___ RECORD SET ___

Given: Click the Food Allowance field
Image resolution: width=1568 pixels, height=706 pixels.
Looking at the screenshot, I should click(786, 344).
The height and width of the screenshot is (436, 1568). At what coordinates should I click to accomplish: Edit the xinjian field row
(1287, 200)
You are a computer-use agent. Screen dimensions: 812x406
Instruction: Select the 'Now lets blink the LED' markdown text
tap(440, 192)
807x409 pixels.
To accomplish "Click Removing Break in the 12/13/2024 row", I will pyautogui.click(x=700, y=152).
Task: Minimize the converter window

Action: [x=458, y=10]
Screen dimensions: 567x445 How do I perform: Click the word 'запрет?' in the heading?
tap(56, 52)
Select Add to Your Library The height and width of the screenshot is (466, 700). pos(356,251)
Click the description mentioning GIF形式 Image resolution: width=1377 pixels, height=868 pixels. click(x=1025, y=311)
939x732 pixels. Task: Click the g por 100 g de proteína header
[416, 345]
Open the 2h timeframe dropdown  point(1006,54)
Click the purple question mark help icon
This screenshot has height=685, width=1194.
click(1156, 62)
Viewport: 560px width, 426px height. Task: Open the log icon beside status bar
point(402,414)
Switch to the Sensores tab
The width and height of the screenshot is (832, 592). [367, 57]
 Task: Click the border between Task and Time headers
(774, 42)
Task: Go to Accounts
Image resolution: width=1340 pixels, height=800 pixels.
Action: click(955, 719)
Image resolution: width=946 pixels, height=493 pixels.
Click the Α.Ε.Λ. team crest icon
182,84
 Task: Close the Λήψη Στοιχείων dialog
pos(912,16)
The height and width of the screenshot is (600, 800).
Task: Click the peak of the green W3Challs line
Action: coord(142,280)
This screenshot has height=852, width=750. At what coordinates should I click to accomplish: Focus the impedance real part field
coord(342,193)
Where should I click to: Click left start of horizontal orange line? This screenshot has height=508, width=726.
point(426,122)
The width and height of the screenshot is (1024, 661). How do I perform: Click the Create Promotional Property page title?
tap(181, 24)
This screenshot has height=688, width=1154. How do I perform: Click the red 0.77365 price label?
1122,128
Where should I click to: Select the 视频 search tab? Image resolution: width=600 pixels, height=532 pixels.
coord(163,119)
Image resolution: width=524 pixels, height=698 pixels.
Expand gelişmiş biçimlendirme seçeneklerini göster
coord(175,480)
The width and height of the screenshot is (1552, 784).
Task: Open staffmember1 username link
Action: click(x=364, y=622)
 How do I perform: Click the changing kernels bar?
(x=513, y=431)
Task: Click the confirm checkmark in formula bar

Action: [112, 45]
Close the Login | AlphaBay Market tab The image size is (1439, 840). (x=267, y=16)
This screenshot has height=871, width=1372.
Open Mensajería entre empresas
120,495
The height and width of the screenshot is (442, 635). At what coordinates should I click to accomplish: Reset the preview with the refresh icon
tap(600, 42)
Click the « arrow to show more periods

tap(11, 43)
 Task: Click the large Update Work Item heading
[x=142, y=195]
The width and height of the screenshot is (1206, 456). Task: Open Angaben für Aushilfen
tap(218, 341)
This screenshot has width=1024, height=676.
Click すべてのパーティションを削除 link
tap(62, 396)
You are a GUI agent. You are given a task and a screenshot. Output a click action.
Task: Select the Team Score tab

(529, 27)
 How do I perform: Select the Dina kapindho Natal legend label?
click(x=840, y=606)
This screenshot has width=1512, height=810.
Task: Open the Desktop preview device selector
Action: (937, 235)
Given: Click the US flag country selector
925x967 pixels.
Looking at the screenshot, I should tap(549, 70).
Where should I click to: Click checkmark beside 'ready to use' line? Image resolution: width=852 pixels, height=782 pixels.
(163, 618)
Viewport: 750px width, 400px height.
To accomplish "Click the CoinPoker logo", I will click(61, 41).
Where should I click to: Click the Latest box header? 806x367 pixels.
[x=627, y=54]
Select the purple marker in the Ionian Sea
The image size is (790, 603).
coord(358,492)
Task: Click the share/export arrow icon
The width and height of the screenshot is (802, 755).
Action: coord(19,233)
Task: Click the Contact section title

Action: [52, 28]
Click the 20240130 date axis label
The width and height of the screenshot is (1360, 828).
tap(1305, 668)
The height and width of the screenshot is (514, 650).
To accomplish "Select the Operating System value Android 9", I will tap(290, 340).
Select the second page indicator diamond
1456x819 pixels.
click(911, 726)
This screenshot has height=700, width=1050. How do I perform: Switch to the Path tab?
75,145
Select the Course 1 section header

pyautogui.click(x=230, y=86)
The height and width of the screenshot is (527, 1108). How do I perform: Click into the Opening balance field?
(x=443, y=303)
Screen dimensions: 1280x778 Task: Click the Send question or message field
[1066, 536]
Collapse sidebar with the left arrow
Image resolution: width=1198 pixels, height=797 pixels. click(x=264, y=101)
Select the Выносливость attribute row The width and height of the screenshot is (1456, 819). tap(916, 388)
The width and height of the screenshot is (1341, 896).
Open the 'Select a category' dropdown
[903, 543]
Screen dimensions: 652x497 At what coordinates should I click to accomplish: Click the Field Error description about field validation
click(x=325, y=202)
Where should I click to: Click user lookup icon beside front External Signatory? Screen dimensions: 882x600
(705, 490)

___

**PROBLEM DESCRIPTION**
Find all the lines with "agent" in the data and copy them.

**YOUR SOLUTION**
You are a computer-use agent. Screen dimensions: 812x406
You are a GUI agent. You are given a task and a screenshot. Output a click action.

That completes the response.